Warriors Linked to Anthony Davis in Bold Three-Team Trade Proposal

A bold multi-team trade proposal reimagines the NBA landscape, with contenders gambling on star power and youth to reshape their futures.

NBA trade season is always good for a curveball or two. Some ideas feel grounded, others are pure fantasy. And then there are the ones that live in the middle-just wild enough to raise eyebrows, but not so far-fetched that you immediately toss them aside.

This one falls into that intriguing middle ground: a multi-team blockbuster that sends Anthony Davis to the Golden State Warriors as part of a hypothetical deal floated by DallasHoopsJournal. It’s not a report, not a rumor-just a thought experiment.
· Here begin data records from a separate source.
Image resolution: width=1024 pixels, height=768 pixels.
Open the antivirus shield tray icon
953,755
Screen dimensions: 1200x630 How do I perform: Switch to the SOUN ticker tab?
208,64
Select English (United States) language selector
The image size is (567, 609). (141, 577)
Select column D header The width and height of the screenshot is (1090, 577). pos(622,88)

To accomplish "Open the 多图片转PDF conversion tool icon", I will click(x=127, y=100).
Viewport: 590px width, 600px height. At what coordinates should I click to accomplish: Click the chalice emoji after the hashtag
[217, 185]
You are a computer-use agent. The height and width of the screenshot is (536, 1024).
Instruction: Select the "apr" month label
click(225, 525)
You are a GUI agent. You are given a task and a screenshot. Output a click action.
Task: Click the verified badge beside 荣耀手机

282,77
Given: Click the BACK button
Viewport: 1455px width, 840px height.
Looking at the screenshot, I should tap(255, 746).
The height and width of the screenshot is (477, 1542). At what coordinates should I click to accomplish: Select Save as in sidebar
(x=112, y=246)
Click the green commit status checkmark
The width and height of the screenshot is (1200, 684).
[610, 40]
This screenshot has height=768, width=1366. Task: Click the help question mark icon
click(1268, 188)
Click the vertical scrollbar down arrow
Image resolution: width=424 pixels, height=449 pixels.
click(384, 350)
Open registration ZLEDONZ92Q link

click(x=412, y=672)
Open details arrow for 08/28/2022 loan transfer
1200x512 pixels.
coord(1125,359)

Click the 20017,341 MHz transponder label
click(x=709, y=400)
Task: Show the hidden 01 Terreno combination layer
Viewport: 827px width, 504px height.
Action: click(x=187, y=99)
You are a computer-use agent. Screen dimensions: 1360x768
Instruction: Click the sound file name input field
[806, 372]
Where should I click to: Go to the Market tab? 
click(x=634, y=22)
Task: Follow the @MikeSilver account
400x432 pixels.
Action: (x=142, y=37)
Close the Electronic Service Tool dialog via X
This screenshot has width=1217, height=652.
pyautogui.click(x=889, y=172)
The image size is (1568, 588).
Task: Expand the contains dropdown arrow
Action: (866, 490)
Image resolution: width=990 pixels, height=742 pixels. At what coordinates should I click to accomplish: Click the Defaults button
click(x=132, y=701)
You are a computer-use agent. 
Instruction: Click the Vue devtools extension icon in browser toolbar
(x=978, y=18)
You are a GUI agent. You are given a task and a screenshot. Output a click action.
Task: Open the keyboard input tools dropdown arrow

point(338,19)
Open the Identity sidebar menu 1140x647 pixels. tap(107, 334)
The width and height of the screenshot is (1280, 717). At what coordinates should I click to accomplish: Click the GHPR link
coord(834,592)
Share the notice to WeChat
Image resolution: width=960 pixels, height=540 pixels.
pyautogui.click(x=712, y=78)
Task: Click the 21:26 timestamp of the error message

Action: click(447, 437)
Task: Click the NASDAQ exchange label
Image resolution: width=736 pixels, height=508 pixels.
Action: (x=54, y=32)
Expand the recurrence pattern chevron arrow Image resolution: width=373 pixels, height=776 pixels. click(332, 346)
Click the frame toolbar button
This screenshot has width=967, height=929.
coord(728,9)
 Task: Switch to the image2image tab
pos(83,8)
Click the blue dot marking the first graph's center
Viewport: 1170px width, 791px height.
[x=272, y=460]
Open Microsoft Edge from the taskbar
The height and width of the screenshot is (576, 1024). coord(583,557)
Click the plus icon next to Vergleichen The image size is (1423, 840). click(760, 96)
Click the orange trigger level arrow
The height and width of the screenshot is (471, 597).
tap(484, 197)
But it’s a compelling one, especially when you consider where each team is in its current arc.

Here’s how the trade would shake out:

Mavericks receive:

  • Draymond Green
  • Malik Monk
  • Al Horford
  • 2027 first-round pick (Warriors)
  • 2028 first-round pick, top-10 protected (Kings)

Kings receive:

  • Jonathan Kuminga
  • Will Richard

Warriors receive:

  • Anthony Davis

Let’s break down why this deal, while purely hypothetical, actually makes a lot of sense for all three teams involved.


Dallas: Building Around the Future, Not the Past

The Mavericks have already made their franchise-altering move-moving on from Luka Dončić and pivoting to Cooper Flagg as the new face of the organization. That kind of shift doesn’t just change your roster; it changes your entire timeline.

This deal is about aligning with that new reality.

Draymond Green brings a veteran presence and a defensive mindset that could help shape a young locker room. Malik Monk gives Dallas a scoring jolt and some much-needed offensive creativity.

Al Horford? He’s mostly here to make the money work, but his leadership and playoff experience don’t hurt.

The real prize for Dallas, though, is the draft capital. Two future first-round picks-one of them protected-give the Mavericks the kind of flexibility they’ll need to build around Flagg. Whether they keep those picks or flip them in another deal down the road, this trade gives them options.

If another team comes along with a better offer loaded with picks, sure, Dallas should listen. But the logic here is clear: get younger, get more flexible, and fully commit to the next era.


Sacramento: Taking a Smart Swing

The Kings have been in NBA purgatory for a while now-not bad enough to blow it up, not good enough to be a real threat in the West. That’s a tough place to live, and it’s exactly where buy-low opportunities make the most sense.

Jonathan Kuminga fits that mold perfectly.

His role in Golden State has shrunk, his touches are down, and his long-term future with the Warriors is murky at best. But the talent?

Still very real. Kuminga is a high-upside wing with athleticism, defensive potential, and flashes of offensive polish.

Sacramento can offer him something Golden State can’t right now: time, usage, and a genuine developmental runway.

Will Richard is a flyer, but the focus here is clearly on Kuminga. For a team stuck in the middle, taking a chance on a player like this is a smart bet. It won’t solve everything overnight, but it gives the Kings a potential foundational piece to build around-something they’ve been missing as they keep spinning their wheels around the same core.


Golden State: One Last Big Swing

Let’s be clear: the Warriors aren’t moving Stephen Curry. That’s not on the table.

So the question becomes: if you’re keeping Curry, do you go all-in to help him, or do you slowly fade into the background?

This trade leans into the former-hard.

Pairing Curry with Anthony Davis and Jimmy Butler would be bold, expensive, and undeniably risky. It would also give Golden State one of the most formidable veteran trios in the league, assuming health. And yes, that’s a big assumption with Davis, whose injury history is well-documented.

But dynasties rarely go out quietly. They usually take one last swing before the curtain falls.

For the Warriors, this would be that swing. Trading away Draymond Green, Kuminga, and picks is a steep price, but if it means extending the Curry window and giving him one more shot at a deep playoff run, it’s the kind of move that makes sense-especially for a franchise that’s never been afraid to bet big.


The Bottom Line

This trade isn’t real-at least not yet. But it’s the kind of hypothetical that actually understands the stakes involved for each team.

Dallas gets the flexibility it needs to build around its new star. Sacramento takes a calculated risk on upside. And Golden State, well, they go for broke in one last attempt to stay relevant in the Curry era.

No one knows how it would play out. But in a league where fortune favors the bold, this is the kind of move that could reshape futures.